> [Directions for this task]:
Down to the last line, set the entries down again exactly.

══════════════════════════════

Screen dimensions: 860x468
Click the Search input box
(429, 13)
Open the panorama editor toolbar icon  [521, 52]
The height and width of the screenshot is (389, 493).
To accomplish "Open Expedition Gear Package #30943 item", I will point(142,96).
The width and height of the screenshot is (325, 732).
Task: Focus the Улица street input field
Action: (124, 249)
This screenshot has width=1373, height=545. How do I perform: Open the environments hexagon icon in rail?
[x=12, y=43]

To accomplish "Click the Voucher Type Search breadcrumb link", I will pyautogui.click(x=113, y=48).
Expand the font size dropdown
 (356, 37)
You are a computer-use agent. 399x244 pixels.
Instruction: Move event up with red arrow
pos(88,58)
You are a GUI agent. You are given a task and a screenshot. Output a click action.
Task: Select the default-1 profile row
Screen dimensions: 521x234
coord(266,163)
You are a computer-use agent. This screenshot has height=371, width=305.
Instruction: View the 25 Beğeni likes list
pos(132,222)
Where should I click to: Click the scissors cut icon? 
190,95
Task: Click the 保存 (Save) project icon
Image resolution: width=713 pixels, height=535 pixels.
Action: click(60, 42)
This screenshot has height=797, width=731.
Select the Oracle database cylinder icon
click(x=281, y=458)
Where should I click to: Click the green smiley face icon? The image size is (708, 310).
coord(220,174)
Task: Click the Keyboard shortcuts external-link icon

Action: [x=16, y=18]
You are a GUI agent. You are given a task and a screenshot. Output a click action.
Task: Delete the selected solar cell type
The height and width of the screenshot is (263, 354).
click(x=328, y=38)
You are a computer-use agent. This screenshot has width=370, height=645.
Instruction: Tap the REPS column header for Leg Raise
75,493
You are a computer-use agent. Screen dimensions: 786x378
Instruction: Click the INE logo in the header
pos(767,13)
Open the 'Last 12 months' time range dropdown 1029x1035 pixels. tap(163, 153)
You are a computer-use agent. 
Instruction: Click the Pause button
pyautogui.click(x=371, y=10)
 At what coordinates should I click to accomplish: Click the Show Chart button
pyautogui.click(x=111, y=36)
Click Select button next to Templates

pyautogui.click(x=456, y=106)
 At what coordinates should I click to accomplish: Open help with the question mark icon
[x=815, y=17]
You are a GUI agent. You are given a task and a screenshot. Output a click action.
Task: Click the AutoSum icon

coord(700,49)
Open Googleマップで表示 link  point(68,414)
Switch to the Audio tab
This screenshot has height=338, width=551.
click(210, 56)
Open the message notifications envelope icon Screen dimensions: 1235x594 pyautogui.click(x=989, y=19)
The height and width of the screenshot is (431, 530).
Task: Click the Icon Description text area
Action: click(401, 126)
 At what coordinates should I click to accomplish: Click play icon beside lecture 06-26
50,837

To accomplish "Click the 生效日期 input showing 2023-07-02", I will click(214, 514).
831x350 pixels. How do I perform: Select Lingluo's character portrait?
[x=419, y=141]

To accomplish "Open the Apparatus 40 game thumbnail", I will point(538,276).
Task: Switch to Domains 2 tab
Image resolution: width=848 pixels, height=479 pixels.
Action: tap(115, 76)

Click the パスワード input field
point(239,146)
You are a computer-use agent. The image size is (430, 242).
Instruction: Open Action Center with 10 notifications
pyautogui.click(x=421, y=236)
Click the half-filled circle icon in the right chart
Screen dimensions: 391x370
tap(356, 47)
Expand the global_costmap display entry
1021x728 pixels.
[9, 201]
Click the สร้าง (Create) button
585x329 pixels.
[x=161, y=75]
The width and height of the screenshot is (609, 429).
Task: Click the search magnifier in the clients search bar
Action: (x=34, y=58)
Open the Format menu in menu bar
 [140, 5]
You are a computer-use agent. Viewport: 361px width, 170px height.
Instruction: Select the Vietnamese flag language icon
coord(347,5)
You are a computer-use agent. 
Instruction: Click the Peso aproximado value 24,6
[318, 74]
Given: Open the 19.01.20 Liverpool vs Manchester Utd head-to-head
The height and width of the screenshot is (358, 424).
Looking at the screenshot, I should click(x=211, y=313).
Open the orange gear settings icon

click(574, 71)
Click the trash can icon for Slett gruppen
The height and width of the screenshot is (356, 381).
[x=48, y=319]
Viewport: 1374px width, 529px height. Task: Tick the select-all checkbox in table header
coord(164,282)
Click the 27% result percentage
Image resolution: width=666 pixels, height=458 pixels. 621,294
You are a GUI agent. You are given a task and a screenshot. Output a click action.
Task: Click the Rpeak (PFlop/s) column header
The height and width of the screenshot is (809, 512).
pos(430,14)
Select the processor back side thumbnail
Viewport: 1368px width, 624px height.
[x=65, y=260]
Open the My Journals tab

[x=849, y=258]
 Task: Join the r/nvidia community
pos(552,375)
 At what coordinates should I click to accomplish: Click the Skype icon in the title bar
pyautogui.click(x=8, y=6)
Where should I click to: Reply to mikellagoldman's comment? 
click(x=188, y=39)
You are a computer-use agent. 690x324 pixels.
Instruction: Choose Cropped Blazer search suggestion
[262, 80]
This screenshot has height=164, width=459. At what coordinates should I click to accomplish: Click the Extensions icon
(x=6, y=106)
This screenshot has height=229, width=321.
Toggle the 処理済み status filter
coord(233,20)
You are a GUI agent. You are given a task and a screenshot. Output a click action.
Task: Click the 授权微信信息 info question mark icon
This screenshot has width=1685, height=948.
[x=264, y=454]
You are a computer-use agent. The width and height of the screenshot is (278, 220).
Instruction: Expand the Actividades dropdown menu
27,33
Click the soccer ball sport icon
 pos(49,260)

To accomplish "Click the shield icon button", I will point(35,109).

══════════════════════════════

> [Reply to the task]:
Screen dimensions: 860x468
Click the Search input box
(429, 13)
Open the panorama editor toolbar icon  [521, 52]
The height and width of the screenshot is (389, 493).
To accomplish "Open Expedition Gear Package #30943 item", I will point(142,96).
The width and height of the screenshot is (325, 732).
Task: Focus the Улица street input field
Action: (124, 249)
This screenshot has width=1373, height=545. How do I perform: Open the environments hexagon icon in rail?
[x=12, y=43]

To accomplish "Click the Voucher Type Search breadcrumb link", I will pyautogui.click(x=113, y=48).
Expand the font size dropdown
 (356, 37)
You are a computer-use agent. 399x244 pixels.
Instruction: Move event up with red arrow
pos(88,58)
You are a GUI agent. You are given a task and a screenshot. Output a click action.
Task: Select the default-1 profile row
Screen dimensions: 521x234
coord(266,163)
You are a computer-use agent. This screenshot has height=371, width=305.
Instruction: View the 25 Beğeni likes list
pos(132,222)
Where should I click to: Click the scissors cut icon? 
190,95
Task: Click the 保存 (Save) project icon
Image resolution: width=713 pixels, height=535 pixels.
Action: click(60, 42)
This screenshot has height=797, width=731.
Select the Oracle database cylinder icon
click(x=281, y=458)
Where should I click to: Click the green smiley face icon? The image size is (708, 310).
coord(220,174)
Task: Click the Keyboard shortcuts external-link icon

Action: [x=16, y=18]
You are a GUI agent. You are given a task and a screenshot. Output a click action.
Task: Delete the selected solar cell type
The height and width of the screenshot is (263, 354).
click(x=328, y=38)
You are a computer-use agent. This screenshot has width=370, height=645.
Instruction: Tap the REPS column header for Leg Raise
75,493
You are a computer-use agent. Screen dimensions: 786x378
Instruction: Click the INE logo in the header
pos(767,13)
Open the 'Last 12 months' time range dropdown 1029x1035 pixels. tap(163, 153)
You are a computer-use agent. 
Instruction: Click the Pause button
pyautogui.click(x=371, y=10)
 At what coordinates should I click to accomplish: Click the Show Chart button
pyautogui.click(x=111, y=36)
Click Select button next to Templates

pyautogui.click(x=456, y=106)
 At what coordinates should I click to accomplish: Open help with the question mark icon
[x=815, y=17]
You are a GUI agent. You are given a task and a screenshot. Output a click action.
Task: Click the AutoSum icon

coord(700,49)
Open Googleマップで表示 link  point(68,414)
Switch to the Audio tab
This screenshot has height=338, width=551.
click(210, 56)
Open the message notifications envelope icon Screen dimensions: 1235x594 pyautogui.click(x=989, y=19)
The height and width of the screenshot is (431, 530).
Task: Click the Icon Description text area
Action: click(401, 126)
 At what coordinates should I click to accomplish: Click play icon beside lecture 06-26
50,837

To accomplish "Click the 生效日期 input showing 2023-07-02", I will click(214, 514).
831x350 pixels. How do I perform: Select Lingluo's character portrait?
[x=419, y=141]

To accomplish "Open the Apparatus 40 game thumbnail", I will point(538,276).
Task: Switch to Domains 2 tab
Image resolution: width=848 pixels, height=479 pixels.
Action: tap(115, 76)

Click the パスワード input field
point(239,146)
You are a computer-use agent. The image size is (430, 242).
Instruction: Open Action Center with 10 notifications
pyautogui.click(x=421, y=236)
Click the half-filled circle icon in the right chart
Screen dimensions: 391x370
tap(356, 47)
Expand the global_costmap display entry
1021x728 pixels.
[9, 201]
Click the สร้าง (Create) button
585x329 pixels.
[x=161, y=75]
The width and height of the screenshot is (609, 429).
Task: Click the search magnifier in the clients search bar
Action: (x=34, y=58)
Open the Format menu in menu bar
 [140, 5]
You are a computer-use agent. Viewport: 361px width, 170px height.
Instruction: Select the Vietnamese flag language icon
coord(347,5)
You are a computer-use agent. 
Instruction: Click the Peso aproximado value 24,6
[318, 74]
Given: Open the 19.01.20 Liverpool vs Manchester Utd head-to-head
The height and width of the screenshot is (358, 424).
Looking at the screenshot, I should click(x=211, y=313).
Open the orange gear settings icon

click(574, 71)
Click the trash can icon for Slett gruppen
The height and width of the screenshot is (356, 381).
[x=48, y=319]
Viewport: 1374px width, 529px height. Task: Tick the select-all checkbox in table header
coord(164,282)
Click the 27% result percentage
Image resolution: width=666 pixels, height=458 pixels. 621,294
You are a GUI agent. You are given a task and a screenshot. Output a click action.
Task: Click the Rpeak (PFlop/s) column header
The height and width of the screenshot is (809, 512).
pos(430,14)
Select the processor back side thumbnail
Viewport: 1368px width, 624px height.
[x=65, y=260]
Open the My Journals tab

[x=849, y=258]
 Task: Join the r/nvidia community
pos(552,375)
 At what coordinates should I click to accomplish: Click the Skype icon in the title bar
pyautogui.click(x=8, y=6)
Where should I click to: Reply to mikellagoldman's comment? 
click(x=188, y=39)
You are a computer-use agent. 690x324 pixels.
Instruction: Choose Cropped Blazer search suggestion
[262, 80]
This screenshot has height=164, width=459. At what coordinates should I click to accomplish: Click the Extensions icon
(x=6, y=106)
This screenshot has height=229, width=321.
Toggle the 処理済み status filter
coord(233,20)
You are a GUI agent. You are given a task and a screenshot. Output a click action.
Task: Click the 授权微信信息 info question mark icon
This screenshot has width=1685, height=948.
[x=264, y=454]
You are a computer-use agent. The width and height of the screenshot is (278, 220).
Instruction: Expand the Actividades dropdown menu
27,33
Click the soccer ball sport icon
 pos(49,260)

To accomplish "Click the shield icon button", I will point(35,109).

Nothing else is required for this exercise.